Но вечер кончился очень занимательно. Минут за тридцать до звонка явился в классе Семенов. Бледный и дрожащий от волнения, вошел он в комнату и, потупясь, ни на кого не глядя, отправился на свое место. Занятная оживилась: все смотрели на него. Семенов чувствовал, что на него обращены сотни любопытных и злобных глаз, холодно было у него на душе, и замер он в каком-то окаменелом состоянии. Он ждал чего-то. Минуты через четыре снова отворилась дверь; среди холодного пара, ворвавшегося с улицы в комнату, показались четыре солдатские фигуры — служителя при училище: один из них был Захаренко, другой Кропченко — на них была обязанность сечь учеников; двое других, Цепка и Еловый, обыкновенно держали учеников за ноги и за голову во время сечения. Мертвая тишина настала в классе… Тавля побледнел и тяжело дышал. Скоро явился инспектор, огромного роста и мрачного вида. Все встали. Он, ни слова не говоря, прошелся по классу, по временам останавливаясь у парт, и ученик, около которого он останавливался, дрожал и трепетал всем телом… Наконец инспектор остановился около Тавли… Тавля готов был провалиться сквозь землю.

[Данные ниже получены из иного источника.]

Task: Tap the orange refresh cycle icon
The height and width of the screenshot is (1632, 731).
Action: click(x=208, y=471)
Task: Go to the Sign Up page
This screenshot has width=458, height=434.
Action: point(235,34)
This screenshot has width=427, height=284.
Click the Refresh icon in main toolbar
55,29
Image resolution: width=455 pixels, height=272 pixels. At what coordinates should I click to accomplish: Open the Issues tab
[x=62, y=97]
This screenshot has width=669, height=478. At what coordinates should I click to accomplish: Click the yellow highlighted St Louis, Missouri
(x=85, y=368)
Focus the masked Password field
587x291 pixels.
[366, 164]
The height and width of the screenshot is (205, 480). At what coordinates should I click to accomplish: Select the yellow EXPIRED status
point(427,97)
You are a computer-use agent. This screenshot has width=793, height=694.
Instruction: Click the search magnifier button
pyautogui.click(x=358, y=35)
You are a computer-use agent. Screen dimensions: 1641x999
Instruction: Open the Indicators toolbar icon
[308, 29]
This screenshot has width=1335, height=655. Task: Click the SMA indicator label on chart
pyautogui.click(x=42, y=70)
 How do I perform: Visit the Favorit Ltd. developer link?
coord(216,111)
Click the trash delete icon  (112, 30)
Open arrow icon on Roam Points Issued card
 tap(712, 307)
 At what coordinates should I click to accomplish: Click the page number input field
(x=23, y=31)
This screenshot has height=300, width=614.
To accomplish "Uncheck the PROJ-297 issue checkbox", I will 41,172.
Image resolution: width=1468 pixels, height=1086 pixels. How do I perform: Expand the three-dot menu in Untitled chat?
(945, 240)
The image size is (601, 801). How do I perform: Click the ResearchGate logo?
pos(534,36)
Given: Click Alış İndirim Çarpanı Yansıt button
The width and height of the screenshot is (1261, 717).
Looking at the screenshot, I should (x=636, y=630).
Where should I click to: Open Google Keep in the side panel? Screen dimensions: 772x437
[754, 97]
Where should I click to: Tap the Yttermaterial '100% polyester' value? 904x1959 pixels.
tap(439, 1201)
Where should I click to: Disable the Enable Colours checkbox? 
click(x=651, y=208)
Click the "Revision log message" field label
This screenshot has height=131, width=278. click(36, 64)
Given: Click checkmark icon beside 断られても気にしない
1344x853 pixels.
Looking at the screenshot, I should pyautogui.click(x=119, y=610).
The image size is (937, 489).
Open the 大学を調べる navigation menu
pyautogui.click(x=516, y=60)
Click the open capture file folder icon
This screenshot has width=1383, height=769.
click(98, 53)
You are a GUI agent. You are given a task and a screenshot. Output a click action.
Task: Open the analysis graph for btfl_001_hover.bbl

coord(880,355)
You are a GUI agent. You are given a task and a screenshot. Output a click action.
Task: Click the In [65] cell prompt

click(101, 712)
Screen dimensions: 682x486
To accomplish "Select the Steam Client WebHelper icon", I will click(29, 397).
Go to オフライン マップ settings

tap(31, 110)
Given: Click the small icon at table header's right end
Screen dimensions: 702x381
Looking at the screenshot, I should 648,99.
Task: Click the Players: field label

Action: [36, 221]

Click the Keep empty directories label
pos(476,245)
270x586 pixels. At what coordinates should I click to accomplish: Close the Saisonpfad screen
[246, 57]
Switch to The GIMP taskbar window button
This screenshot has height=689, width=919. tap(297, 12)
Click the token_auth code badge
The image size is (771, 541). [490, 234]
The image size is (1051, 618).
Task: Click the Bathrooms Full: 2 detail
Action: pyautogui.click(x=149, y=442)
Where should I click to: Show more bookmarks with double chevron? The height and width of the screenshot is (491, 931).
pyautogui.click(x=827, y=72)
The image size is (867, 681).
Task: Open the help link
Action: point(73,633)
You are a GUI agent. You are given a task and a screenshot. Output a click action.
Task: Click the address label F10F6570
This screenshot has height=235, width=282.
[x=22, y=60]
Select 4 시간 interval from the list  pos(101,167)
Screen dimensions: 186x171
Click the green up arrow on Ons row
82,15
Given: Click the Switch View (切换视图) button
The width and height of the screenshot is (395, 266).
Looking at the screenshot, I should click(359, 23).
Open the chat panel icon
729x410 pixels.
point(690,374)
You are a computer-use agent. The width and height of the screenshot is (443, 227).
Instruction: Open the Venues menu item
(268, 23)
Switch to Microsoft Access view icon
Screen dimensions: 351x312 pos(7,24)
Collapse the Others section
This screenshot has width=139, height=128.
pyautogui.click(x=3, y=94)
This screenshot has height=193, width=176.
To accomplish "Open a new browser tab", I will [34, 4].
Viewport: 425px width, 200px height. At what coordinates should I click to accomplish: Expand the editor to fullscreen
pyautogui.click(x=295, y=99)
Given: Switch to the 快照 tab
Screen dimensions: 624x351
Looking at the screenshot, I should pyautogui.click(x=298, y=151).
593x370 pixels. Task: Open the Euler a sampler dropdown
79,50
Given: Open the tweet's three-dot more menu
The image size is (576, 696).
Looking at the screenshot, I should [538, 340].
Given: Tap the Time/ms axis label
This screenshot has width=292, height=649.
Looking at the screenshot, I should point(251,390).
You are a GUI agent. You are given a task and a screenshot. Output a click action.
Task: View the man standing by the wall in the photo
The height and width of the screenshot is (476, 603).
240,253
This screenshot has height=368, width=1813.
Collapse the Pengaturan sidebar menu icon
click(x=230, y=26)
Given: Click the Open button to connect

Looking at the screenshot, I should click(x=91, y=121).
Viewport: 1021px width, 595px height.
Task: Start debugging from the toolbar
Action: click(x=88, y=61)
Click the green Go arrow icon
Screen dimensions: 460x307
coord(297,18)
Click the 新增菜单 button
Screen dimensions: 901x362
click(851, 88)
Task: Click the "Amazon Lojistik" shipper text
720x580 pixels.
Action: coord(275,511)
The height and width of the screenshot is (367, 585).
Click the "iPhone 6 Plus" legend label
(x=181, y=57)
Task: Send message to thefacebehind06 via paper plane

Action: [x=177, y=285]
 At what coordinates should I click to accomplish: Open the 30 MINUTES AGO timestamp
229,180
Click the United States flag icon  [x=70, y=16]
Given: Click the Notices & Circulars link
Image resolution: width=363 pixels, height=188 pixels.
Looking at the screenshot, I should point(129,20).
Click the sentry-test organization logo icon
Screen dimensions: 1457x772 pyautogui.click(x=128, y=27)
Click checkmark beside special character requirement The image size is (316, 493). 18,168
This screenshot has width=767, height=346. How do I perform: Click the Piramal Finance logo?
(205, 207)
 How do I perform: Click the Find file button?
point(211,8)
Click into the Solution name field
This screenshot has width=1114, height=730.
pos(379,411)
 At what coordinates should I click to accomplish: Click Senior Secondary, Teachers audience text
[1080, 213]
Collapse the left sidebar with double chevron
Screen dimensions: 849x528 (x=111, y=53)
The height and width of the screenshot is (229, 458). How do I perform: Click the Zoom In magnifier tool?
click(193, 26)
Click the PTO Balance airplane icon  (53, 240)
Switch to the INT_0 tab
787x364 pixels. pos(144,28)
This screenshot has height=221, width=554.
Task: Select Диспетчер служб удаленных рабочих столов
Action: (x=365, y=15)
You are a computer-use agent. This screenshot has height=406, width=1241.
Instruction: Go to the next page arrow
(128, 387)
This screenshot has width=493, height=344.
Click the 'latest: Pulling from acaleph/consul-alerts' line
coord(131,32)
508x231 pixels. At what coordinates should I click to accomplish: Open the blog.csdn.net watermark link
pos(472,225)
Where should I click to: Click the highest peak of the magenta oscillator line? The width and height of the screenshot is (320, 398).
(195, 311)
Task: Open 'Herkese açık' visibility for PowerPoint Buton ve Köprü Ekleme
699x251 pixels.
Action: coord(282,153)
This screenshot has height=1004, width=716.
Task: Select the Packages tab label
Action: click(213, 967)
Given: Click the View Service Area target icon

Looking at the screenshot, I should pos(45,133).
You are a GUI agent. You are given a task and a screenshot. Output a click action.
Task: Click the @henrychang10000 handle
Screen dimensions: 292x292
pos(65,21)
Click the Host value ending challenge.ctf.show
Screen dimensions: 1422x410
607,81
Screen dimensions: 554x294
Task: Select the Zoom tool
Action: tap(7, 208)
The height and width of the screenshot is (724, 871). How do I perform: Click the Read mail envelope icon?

— К порогу! — сказал ему инспектор после некоторого молчания.
— Я… — хотел было оправдываться Тавля.
— К порогу! — крикнул инспектор.
— Я заступался за него… он не понял…
Инспектор был сильнее всякого бурсака. Он схватил Тавлю за волосы и дал ему трепку; потом наклонил его за волоса лбом к парте, а другой рукой, кулаком, ударил ему в спину, так что гул раздался от здорового удара по крепкой спине; потом, откинув Тавлю назад, инспектор закричал:
— К порогу!
Тавля после этого не смел рта разинуть. Он отправился к порогу, разделся медленно, лег на грязный пол голым брюхом; на плеча и ноги его сели Цепка и Еловый…
— Хорошенько его! — сказал инспектор.
Захаренко и Кропченко взмахнули с двух сторон лозами; лозы впились в тело Тавли, и он, дико крича, стал оправдываться, говоря, что он хотел заступиться за Семенова, а тот не понял, в чем дело, и укусил ему руку. Инспектор не обращал внимания на его вопли. Долго секли Тавлю и жестоко. Инспектор с сосредоточенной злобой ходил по классу, ни слова не говоря, а это был дурной признак: когда он кричал и ругался, тогда криком и руганью истощался гнев… Ученики шепотом считали число ударов и насчитали уже восемьдесят. Тавля все кричал «не виноват!», божился господом богом, клялся отцом и матерью под лозами. Гороблагодатский злобно смотрел то на инспектора, то на Семенова; Семенов не понимал сам себя: и тени наслаждения местью не было в его сердце, он почти трясся всем телом от предчувствия чего-то страшного, необъяснимого. Бог знает, на что бы он согласился, чтобы только не секли Тавлю в эту минуту. Тавля вынес уже более ста ударов, голос его от крику начал хрипнуть, но все он продолжал кричать: «Не виноват, ей-богу, не виноват… напрасно!». Но он должен был вынести полтораста.